The produced adsorbent will be herein denominated CCAC. The adsorbent prepared by activation of defective coffee press cake by Clark et al. (2012) will be referred as DCAC. Surface area, pore volume, Point of Zero Charge (pHPZC) and surface functional groups were determined using the same methodologies described in Clark et al. (2012). Functional groups
were also examined using Fourier Transform Infrared (FTIR) spectroscopy, before and after Phe adsorption. The FTIR spectra were recorded on a Shimadzu IRAffinity-1 spectrometer (Japan) operating in the range of 400–4000 cm−1, with a resolution of 4 cm−1. The surface of the adsorbent was also characterized by Scanning Electron Microscopy (SEM) using a MEVLEO-Evo40xvp microscope. Batch experiments of adsorption were performed in 250 mL Erlenmeyer flasks agitated AZD8055 mw on a shaker at 100 rpm for pre-determined time intervals. In all experiments, a pre-determined amount of adsorbent was mixed with 150 mL Phe solution. Preliminary tests were conducted buy PR-171 at 25 °C and at a fixed initial Phe concentration (500 mg L−1). Effect of particle size (D) was evaluated in the ranges: 0.15 < D < 0.43 mm; 0.43 < D < 0.84 mm; 0.84 < D < 1.00 mm (solution pH = 6, adsorbent dosage = 10 mg L−1).

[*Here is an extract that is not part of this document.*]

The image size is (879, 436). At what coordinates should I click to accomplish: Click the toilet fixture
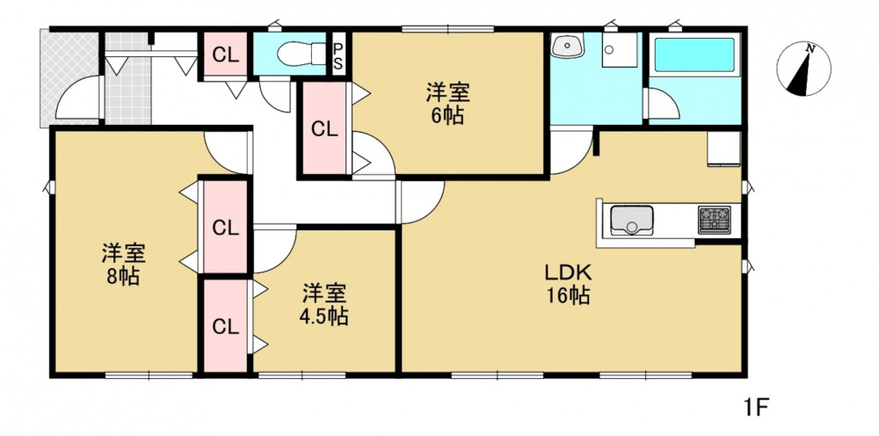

Effect of initial solution pH was evaluated in the range of 2–10 (adsorbent dosage = 10 mg L−1) and of adsorbent concentration in the range of 5–40 g L−1 Bumetanide (solution pH = 6). Effect of contact time was evaluated at time periods from 5 min to 12 h and initial Phe concentrations from 200 to 1500 mg L−1, employing the best values obtained for initial solution pH, particle size and adsorbent concentration. After the specified time periods, 2 mL aliquots were taken from the flasks
and centrifuged. The Phe concentration was determined in the supernatant by UV–Vis spectrophotometer (Hitachi U-2010) at 257 nm. The amount of Phe adsorbed per unit mass of adsorbent (qt, mg g−1) and Phe removal percentage (%R) were calculated as: equation(1) qt=(C0−Ct)V/Wqt=(C0−Ct)V/W equation(2) %R=(C0−Ct)×100/C0where C0 and Ct (mg L−1) are the liquid-phase Phe concentrations at initial and sampling times, respectively, V is the volume of solution (L) and W is the mass of dry adsorbent used (g). Kinetics and equilibrium studies were performed at 25, 35 and 45 °C. All tests were performed in three replicates. Preliminaryadsorption tests were employed to evaluate the effect of activation temperature on Phe removal. Similar adsorption performances were obtained at 400, 450 and 500 °C after equilibrium was reached (∼87 %R), whereas poorer performances were observed at 300 and 350 °C (∼56 and 77 %R, respectively). The chosen activation temperature was 400 °C, since adsorption performance was similar to that of carbons prepared at higher temperatures. The nitrogen adsorption/desorption isotherms measured at 77 K are shown in Fig. 1a.